▸ Task material
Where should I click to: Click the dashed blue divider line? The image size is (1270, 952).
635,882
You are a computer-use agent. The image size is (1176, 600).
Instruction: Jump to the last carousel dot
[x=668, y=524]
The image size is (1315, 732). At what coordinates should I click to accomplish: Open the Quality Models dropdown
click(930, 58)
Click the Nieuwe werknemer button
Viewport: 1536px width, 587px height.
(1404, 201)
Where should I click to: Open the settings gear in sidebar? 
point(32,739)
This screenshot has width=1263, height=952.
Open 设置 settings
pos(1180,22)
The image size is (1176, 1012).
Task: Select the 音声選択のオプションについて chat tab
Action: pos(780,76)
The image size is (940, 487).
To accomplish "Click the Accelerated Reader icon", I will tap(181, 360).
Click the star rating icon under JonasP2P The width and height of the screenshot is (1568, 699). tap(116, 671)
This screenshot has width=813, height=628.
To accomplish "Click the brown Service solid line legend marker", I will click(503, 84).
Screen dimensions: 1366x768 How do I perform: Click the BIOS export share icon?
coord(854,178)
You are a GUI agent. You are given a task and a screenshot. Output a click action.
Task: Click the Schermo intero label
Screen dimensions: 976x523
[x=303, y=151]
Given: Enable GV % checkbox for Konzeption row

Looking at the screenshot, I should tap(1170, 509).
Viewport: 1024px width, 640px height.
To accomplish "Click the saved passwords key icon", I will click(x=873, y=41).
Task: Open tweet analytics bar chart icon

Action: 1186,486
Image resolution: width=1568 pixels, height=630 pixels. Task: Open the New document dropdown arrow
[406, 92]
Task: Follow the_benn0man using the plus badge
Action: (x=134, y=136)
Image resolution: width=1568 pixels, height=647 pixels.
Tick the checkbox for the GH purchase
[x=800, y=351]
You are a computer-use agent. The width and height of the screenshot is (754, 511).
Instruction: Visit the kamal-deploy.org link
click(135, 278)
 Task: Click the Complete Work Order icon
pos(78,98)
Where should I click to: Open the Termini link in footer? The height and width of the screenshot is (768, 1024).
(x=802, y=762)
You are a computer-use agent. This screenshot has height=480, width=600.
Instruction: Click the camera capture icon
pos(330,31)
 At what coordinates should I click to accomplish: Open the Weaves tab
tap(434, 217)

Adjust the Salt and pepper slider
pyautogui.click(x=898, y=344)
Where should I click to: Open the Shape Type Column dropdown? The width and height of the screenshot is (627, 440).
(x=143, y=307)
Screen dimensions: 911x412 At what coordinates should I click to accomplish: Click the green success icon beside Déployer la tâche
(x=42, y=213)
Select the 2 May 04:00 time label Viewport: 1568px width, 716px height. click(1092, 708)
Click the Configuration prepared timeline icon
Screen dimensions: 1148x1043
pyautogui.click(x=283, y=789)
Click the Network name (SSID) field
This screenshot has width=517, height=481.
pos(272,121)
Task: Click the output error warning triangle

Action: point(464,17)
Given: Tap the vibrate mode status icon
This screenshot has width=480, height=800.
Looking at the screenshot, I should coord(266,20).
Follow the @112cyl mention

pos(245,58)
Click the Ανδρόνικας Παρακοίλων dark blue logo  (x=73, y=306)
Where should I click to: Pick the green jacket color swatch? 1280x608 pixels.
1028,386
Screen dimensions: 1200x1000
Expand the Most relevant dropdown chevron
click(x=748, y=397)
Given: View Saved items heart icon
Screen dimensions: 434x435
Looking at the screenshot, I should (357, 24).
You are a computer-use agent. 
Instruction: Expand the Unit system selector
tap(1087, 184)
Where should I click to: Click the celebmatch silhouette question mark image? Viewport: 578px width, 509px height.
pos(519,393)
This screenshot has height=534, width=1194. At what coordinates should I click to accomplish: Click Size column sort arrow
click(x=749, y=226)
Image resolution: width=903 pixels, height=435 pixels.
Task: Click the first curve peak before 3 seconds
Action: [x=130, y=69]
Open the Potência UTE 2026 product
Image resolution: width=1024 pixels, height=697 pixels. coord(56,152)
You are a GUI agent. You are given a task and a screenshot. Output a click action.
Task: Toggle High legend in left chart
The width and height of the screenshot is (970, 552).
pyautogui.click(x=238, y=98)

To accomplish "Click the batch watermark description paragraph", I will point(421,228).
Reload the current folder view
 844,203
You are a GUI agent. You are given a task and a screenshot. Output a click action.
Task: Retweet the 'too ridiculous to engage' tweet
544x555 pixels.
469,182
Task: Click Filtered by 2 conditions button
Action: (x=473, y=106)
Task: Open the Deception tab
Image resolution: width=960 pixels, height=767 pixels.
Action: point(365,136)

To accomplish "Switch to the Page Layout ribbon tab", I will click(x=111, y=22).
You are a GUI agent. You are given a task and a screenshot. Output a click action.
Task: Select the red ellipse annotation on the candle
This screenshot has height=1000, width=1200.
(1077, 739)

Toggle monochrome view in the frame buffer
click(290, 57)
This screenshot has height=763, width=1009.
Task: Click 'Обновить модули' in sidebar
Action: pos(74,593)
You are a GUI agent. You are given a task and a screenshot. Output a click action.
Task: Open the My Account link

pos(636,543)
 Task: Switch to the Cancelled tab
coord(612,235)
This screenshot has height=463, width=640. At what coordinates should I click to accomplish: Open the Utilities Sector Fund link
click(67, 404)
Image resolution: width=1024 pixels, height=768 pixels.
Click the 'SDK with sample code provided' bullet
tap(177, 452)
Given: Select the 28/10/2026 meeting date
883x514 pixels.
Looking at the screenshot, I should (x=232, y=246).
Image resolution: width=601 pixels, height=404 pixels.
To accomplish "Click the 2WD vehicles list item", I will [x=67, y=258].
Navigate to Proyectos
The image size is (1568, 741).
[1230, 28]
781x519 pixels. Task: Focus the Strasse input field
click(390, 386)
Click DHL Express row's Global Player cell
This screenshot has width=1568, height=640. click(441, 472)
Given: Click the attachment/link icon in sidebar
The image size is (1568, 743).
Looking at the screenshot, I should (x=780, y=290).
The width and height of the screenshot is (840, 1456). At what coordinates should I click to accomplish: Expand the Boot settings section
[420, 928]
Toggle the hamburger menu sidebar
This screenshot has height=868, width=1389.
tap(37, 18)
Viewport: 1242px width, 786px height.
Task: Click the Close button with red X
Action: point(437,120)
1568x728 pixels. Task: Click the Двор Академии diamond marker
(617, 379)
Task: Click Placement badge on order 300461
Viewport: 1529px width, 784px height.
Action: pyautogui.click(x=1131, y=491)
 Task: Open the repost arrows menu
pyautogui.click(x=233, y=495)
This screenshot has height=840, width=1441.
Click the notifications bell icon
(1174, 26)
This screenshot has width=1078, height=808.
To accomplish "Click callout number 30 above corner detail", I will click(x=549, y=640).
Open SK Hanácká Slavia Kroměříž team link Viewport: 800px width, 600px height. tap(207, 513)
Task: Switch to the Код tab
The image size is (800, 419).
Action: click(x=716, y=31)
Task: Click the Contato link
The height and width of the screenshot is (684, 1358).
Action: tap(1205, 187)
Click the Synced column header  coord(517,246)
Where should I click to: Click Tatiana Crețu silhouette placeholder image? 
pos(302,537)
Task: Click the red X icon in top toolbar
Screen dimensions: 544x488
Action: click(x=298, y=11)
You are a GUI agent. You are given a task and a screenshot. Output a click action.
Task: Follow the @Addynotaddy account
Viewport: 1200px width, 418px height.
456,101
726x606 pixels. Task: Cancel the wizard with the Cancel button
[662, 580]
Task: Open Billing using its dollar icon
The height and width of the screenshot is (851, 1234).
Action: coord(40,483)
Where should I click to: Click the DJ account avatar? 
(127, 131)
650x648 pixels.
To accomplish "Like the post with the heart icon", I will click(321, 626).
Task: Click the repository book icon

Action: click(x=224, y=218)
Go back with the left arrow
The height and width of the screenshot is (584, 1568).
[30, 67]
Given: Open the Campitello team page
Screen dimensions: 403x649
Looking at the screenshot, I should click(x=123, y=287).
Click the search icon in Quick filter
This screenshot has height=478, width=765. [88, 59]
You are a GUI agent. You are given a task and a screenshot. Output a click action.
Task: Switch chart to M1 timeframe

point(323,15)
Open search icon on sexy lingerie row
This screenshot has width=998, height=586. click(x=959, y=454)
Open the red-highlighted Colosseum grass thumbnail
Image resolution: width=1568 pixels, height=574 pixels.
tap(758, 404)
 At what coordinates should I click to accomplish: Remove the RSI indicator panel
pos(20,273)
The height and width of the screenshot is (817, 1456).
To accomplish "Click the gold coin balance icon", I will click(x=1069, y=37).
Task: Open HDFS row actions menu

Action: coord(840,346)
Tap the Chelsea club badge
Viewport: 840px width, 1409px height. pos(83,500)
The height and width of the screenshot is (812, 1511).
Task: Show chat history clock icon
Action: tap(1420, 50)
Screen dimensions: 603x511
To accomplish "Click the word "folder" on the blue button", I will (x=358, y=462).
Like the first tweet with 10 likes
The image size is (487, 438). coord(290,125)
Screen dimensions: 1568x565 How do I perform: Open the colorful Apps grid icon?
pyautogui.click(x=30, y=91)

▸ Problem to work on
Output the line holding "The height and width of the screenshot is (817, 1456).", then every later line through the end of the records above, exactly as given and nothing else.

▸ Task result
The height and width of the screenshot is (817, 1456).
To accomplish "Click the gold coin balance icon", I will click(x=1069, y=37).
Task: Open HDFS row actions menu

Action: coord(840,346)
Tap the Chelsea club badge
Viewport: 840px width, 1409px height. pos(83,500)
The height and width of the screenshot is (812, 1511).
Task: Show chat history clock icon
Action: tap(1420, 50)
Screen dimensions: 603x511
To accomplish "Click the word "folder" on the blue button", I will (x=358, y=462).
Like the first tweet with 10 likes
The image size is (487, 438). coord(290,125)
Screen dimensions: 1568x565 How do I perform: Open the colorful Apps grid icon?
pyautogui.click(x=30, y=91)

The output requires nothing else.